Задание: Воспроизведите без изменений строки листинга, начиная с самой первой и заканчивая строкой, где стоит "tap(110, 288)".
● ● ● ● ● ● ●
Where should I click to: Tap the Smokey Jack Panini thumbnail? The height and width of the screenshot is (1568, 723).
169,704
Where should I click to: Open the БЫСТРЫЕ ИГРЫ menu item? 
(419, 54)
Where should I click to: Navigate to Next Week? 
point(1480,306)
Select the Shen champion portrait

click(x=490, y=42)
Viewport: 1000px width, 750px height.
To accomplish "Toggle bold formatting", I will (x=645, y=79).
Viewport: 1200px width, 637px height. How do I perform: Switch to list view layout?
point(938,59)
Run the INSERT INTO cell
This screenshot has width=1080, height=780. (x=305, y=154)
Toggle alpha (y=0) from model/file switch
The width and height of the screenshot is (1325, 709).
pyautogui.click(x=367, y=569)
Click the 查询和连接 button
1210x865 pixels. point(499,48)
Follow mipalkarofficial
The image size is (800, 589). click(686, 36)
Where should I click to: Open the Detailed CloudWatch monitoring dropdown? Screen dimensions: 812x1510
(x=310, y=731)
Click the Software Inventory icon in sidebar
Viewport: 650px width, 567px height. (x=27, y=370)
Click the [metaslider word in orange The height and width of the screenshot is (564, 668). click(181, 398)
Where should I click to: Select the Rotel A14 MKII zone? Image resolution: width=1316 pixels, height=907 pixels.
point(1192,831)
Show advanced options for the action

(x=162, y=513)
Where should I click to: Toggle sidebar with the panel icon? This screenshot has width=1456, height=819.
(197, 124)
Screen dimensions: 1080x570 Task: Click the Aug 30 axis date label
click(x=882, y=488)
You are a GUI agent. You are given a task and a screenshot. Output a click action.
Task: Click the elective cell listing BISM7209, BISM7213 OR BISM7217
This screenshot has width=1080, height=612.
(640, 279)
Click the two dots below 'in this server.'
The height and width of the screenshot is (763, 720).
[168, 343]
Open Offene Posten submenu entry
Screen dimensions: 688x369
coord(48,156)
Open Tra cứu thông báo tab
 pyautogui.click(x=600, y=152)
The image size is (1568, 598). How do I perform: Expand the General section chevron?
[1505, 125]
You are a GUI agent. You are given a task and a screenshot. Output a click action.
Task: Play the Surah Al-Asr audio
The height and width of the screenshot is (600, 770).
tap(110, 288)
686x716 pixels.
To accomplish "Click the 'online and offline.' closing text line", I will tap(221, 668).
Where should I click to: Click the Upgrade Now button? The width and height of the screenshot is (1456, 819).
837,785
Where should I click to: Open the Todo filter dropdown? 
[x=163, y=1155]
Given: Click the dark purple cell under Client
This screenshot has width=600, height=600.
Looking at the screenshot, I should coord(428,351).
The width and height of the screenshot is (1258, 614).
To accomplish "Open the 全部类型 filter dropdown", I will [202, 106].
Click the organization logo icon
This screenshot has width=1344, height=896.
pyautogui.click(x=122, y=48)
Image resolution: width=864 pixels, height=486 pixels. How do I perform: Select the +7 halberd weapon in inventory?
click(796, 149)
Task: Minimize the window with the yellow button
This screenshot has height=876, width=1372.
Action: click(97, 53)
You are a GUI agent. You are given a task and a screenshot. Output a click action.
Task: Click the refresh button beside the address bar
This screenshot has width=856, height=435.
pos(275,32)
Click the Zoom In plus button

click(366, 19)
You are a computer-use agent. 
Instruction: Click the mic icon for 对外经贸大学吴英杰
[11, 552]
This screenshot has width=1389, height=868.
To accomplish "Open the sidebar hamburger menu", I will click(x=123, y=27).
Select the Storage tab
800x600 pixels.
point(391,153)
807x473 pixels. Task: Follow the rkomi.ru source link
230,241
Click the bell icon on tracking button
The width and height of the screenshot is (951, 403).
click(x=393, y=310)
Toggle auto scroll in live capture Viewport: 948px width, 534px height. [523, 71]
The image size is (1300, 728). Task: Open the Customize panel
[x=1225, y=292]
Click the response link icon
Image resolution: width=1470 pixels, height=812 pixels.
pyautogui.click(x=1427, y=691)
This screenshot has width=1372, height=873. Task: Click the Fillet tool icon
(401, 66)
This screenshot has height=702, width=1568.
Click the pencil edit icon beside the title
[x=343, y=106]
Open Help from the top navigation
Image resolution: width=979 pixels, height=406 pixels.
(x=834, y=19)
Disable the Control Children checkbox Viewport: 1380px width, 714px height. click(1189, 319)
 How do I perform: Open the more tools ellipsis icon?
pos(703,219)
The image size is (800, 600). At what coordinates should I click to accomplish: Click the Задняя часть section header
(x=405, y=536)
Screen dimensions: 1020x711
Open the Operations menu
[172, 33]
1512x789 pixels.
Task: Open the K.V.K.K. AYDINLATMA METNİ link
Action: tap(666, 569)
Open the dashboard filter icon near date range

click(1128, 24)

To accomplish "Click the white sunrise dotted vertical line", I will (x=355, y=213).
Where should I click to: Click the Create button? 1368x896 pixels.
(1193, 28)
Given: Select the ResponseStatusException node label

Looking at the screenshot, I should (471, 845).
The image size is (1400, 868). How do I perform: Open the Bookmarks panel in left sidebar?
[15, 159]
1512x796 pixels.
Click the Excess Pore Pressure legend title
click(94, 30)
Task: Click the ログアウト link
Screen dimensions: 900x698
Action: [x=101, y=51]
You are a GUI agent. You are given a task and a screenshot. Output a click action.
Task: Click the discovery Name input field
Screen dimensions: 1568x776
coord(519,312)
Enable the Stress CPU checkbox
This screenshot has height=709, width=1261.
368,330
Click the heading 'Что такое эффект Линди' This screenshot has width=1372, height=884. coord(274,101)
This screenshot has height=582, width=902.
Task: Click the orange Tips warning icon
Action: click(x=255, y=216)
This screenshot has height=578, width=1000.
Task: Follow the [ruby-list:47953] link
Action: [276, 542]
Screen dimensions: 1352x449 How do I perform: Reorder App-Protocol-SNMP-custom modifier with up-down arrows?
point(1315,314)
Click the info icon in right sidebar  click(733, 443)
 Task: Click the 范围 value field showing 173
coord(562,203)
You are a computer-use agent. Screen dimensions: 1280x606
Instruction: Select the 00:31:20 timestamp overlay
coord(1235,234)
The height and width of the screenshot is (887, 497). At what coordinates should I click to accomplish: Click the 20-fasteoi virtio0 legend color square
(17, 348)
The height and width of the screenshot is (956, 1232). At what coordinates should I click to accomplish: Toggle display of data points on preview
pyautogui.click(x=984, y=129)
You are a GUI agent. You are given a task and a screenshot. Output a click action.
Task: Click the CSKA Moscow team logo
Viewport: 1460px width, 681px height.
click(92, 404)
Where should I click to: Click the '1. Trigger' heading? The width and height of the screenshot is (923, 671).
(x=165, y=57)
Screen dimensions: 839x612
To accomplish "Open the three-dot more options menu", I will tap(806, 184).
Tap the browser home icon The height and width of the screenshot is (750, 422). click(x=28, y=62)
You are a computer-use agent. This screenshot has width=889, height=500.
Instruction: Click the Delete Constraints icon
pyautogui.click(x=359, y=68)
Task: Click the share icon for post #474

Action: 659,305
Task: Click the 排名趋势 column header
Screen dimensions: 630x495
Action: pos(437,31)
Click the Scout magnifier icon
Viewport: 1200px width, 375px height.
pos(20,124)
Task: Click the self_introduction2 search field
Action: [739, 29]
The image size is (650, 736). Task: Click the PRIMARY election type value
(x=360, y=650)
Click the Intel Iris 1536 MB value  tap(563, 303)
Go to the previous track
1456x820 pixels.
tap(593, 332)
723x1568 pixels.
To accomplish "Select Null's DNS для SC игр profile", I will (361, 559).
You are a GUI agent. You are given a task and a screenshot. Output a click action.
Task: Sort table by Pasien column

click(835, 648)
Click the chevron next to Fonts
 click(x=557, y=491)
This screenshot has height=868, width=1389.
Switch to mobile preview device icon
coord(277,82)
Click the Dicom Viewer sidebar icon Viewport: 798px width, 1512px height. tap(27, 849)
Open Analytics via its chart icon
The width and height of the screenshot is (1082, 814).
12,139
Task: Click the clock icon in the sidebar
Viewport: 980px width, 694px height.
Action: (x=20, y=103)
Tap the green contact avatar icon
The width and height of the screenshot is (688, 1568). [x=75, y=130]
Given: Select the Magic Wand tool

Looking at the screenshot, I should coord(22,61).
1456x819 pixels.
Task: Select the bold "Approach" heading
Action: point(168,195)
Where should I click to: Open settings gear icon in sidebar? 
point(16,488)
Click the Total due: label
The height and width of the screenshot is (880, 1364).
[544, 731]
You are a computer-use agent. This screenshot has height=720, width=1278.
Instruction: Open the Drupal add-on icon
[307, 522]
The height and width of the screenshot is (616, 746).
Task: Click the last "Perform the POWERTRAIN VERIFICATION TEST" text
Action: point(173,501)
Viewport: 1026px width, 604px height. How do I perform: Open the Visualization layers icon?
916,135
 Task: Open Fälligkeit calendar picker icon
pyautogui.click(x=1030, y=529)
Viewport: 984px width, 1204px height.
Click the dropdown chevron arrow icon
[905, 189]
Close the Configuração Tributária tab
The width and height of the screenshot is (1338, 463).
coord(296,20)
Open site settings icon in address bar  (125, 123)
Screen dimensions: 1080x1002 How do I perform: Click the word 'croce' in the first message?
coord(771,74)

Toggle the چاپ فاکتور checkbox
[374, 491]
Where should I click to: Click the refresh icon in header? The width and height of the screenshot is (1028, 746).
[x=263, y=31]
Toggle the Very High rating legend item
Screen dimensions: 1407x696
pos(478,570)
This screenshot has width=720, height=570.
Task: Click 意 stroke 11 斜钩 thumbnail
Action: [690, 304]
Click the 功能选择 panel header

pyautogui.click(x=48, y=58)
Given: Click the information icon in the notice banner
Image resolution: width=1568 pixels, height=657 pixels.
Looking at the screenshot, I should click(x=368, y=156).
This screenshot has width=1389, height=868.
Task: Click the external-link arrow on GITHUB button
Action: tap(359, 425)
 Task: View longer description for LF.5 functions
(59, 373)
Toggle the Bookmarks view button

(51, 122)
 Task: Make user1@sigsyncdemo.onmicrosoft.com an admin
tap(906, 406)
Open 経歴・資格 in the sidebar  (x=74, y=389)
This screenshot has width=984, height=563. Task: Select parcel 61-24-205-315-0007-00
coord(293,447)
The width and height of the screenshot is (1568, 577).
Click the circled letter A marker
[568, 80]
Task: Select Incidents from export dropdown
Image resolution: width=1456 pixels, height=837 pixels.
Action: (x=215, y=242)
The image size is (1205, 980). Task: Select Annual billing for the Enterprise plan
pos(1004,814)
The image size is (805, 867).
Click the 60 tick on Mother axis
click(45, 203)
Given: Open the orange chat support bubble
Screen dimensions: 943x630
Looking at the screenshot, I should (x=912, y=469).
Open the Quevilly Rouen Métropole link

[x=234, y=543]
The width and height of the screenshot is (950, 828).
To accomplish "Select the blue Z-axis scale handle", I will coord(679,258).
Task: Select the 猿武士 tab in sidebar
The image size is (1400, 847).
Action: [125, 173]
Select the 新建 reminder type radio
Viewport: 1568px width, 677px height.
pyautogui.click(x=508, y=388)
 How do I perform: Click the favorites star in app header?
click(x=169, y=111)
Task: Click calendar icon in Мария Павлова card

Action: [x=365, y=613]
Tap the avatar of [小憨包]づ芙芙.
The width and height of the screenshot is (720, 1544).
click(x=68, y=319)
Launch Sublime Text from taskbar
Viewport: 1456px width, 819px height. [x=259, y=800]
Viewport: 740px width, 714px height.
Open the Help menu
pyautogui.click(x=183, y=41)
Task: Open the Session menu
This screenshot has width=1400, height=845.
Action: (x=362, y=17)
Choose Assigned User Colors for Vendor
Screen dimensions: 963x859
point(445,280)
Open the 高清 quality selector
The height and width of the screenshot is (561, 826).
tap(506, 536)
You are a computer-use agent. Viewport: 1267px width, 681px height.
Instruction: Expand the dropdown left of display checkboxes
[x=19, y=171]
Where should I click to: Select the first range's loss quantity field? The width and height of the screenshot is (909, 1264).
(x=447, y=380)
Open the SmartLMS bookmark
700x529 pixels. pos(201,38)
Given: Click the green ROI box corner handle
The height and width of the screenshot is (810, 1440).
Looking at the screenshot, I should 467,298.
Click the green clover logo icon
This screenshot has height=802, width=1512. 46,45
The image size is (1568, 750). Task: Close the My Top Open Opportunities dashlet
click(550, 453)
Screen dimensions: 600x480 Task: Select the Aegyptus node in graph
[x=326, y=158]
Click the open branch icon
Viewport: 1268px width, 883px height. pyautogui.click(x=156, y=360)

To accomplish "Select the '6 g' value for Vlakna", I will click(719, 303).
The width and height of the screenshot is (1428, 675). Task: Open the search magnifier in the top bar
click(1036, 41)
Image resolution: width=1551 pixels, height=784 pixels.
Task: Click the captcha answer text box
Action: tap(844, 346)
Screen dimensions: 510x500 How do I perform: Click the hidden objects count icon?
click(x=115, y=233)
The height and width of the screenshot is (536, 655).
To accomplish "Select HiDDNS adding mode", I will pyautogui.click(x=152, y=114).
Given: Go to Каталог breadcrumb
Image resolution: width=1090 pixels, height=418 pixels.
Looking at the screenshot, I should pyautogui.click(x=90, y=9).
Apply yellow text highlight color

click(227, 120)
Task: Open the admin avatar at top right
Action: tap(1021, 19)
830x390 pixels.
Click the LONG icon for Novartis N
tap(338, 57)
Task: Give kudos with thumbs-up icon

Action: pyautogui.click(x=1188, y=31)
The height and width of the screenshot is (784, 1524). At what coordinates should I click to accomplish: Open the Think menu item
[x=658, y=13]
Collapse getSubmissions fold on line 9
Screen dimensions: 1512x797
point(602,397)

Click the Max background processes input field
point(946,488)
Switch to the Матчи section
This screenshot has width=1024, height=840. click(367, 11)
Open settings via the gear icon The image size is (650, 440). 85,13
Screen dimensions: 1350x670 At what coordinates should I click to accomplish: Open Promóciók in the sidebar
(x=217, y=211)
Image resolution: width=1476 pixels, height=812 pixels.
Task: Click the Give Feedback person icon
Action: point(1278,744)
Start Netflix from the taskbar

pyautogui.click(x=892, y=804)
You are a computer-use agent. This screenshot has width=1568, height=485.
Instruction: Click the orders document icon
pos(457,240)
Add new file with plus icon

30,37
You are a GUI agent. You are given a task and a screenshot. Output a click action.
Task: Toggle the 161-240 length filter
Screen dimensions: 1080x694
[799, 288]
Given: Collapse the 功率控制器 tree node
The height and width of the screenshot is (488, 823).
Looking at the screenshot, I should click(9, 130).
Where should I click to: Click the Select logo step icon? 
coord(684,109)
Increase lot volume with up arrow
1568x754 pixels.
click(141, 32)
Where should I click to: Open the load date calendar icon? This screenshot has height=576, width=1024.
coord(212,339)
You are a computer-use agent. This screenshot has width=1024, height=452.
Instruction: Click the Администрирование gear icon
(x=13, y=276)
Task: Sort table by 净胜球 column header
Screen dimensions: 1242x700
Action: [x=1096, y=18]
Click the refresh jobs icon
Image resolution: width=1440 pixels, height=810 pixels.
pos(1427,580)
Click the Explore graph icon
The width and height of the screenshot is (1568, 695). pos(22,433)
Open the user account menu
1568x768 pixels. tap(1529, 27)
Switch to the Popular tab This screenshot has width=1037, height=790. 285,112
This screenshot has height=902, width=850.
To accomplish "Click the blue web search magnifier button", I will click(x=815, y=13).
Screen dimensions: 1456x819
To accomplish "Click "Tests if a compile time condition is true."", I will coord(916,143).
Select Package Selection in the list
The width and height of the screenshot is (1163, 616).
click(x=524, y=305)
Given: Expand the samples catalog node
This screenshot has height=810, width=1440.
● ● ● ● ● ● ●
Полный ответ:
Where should I click to: Tap the Smokey Jack Panini thumbnail? The height and width of the screenshot is (1568, 723).
169,704
Where should I click to: Open the БЫСТРЫЕ ИГРЫ menu item? 
(419, 54)
Where should I click to: Navigate to Next Week? 
point(1480,306)
Select the Shen champion portrait

click(x=490, y=42)
Viewport: 1000px width, 750px height.
To accomplish "Toggle bold formatting", I will (x=645, y=79).
Viewport: 1200px width, 637px height. How do I perform: Switch to list view layout?
point(938,59)
Run the INSERT INTO cell
This screenshot has width=1080, height=780. (x=305, y=154)
Toggle alpha (y=0) from model/file switch
The width and height of the screenshot is (1325, 709).
pyautogui.click(x=367, y=569)
Click the 查询和连接 button
1210x865 pixels. point(499,48)
Follow mipalkarofficial
The image size is (800, 589). click(686, 36)
Where should I click to: Open the Detailed CloudWatch monitoring dropdown? Screen dimensions: 812x1510
(x=310, y=731)
Click the Software Inventory icon in sidebar
Viewport: 650px width, 567px height. (x=27, y=370)
Click the [metaslider word in orange The height and width of the screenshot is (564, 668). click(181, 398)
Where should I click to: Select the Rotel A14 MKII zone? Image resolution: width=1316 pixels, height=907 pixels.
point(1192,831)
Show advanced options for the action

(x=162, y=513)
Where should I click to: Toggle sidebar with the panel icon? This screenshot has width=1456, height=819.
(197, 124)
Screen dimensions: 1080x570 Task: Click the Aug 30 axis date label
click(x=882, y=488)
You are a GUI agent. You are given a task and a screenshot. Output a click action.
Task: Click the elective cell listing BISM7209, BISM7213 OR BISM7217
This screenshot has width=1080, height=612.
(640, 279)
Click the two dots below 'in this server.'
The height and width of the screenshot is (763, 720).
[168, 343]
Open Offene Posten submenu entry
Screen dimensions: 688x369
coord(48,156)
Open Tra cứu thông báo tab
 pyautogui.click(x=600, y=152)
The image size is (1568, 598). How do I perform: Expand the General section chevron?
[1505, 125]
You are a GUI agent. You are given a task and a screenshot. Output a click action.
Task: Play the Surah Al-Asr audio
The height and width of the screenshot is (600, 770).
tap(110, 288)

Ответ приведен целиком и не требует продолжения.